TASK DETAILS =>
Where a line in the listing contains the string "agent", copy that line out.
Start of TASK MATERIAL
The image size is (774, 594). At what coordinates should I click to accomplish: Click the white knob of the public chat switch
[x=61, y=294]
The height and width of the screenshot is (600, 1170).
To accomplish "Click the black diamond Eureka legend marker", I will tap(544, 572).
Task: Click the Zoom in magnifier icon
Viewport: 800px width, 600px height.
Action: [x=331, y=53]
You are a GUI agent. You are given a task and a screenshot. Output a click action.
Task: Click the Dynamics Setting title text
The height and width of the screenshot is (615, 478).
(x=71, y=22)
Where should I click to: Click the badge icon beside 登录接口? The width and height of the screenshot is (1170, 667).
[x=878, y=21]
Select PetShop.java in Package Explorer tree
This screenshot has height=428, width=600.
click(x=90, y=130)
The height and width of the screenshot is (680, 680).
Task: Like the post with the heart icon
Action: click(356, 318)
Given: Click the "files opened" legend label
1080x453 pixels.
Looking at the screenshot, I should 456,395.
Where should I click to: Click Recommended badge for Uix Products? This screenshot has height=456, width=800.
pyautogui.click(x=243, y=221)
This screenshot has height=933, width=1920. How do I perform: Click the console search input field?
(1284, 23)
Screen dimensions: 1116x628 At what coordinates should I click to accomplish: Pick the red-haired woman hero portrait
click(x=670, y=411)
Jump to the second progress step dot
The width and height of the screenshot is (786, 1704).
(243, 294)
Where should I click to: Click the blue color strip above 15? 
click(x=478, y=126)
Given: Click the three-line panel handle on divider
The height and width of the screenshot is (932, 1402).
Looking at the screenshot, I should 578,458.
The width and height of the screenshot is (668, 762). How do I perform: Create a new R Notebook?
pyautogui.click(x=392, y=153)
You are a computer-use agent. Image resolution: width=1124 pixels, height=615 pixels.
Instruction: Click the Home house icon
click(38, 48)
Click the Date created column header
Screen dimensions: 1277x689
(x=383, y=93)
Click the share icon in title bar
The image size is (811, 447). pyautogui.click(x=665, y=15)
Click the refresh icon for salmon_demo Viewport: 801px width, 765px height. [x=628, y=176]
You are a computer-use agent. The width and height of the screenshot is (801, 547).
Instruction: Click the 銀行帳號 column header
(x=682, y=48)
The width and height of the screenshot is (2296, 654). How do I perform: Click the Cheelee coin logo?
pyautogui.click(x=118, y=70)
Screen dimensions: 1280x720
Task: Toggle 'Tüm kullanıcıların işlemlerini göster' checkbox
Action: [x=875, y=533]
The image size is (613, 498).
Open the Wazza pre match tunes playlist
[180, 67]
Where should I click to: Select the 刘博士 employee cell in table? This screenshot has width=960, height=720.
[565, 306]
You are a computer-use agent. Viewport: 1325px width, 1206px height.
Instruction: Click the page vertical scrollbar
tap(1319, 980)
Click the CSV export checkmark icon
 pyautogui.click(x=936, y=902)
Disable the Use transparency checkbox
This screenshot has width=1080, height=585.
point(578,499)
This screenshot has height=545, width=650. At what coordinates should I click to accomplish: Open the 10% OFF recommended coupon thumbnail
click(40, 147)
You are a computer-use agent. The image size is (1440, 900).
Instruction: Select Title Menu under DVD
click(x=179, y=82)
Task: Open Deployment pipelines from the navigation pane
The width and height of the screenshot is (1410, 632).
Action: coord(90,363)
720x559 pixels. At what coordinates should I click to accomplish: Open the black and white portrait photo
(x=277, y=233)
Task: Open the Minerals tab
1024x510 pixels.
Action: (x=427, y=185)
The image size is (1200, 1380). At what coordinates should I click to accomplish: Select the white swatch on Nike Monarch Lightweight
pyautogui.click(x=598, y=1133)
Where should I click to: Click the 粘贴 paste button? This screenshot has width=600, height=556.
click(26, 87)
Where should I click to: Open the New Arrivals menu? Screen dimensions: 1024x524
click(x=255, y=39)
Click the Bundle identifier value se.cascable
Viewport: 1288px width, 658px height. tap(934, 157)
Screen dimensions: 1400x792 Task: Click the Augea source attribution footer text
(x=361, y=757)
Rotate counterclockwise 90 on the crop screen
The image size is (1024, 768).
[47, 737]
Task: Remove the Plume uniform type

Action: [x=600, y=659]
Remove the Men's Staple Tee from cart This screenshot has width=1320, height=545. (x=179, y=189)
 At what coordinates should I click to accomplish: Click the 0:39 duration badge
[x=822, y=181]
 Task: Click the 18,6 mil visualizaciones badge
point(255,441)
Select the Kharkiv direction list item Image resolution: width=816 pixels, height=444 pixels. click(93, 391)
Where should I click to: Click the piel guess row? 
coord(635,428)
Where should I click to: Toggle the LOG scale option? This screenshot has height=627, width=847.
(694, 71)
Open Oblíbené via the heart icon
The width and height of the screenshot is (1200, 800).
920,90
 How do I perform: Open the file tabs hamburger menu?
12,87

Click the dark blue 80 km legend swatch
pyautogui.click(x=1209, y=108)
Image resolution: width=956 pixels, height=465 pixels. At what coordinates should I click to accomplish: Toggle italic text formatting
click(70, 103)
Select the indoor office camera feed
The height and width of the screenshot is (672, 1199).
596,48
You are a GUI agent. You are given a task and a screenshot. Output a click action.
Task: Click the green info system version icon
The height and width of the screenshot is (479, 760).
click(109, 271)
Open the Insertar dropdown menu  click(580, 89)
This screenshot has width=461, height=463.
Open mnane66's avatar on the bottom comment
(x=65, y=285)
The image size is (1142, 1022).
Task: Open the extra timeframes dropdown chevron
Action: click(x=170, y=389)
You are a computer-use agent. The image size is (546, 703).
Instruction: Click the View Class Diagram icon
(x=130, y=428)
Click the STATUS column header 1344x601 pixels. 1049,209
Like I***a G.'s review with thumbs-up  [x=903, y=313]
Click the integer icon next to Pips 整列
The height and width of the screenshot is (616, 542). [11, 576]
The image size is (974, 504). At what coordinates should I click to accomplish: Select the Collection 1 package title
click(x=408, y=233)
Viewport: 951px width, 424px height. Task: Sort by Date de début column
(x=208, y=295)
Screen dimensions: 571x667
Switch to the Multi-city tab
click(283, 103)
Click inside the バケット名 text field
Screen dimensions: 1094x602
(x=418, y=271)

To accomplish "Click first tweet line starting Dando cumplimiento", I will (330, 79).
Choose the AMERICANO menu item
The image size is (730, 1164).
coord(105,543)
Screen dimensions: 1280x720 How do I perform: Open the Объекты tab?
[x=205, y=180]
End of TASK MATERIAL
SOLVED PROBLEM =>
You are a GUI agent. You are given a task and a screenshot. Output a click action.
You are a computer-use agent. Image resolution: width=1124 pixels, height=615 pixels.
You are a computer-use agent. The width and height of the screenshot is (801, 547).
You are a computer-use agent. Viewport: 1325px width, 1206px height.
You are a computer-use agent. The image size is (1440, 900).
You are a GUI agent. You are given a task and a screenshot. Output a click action.
You are a computer-use agent. The image size is (546, 703).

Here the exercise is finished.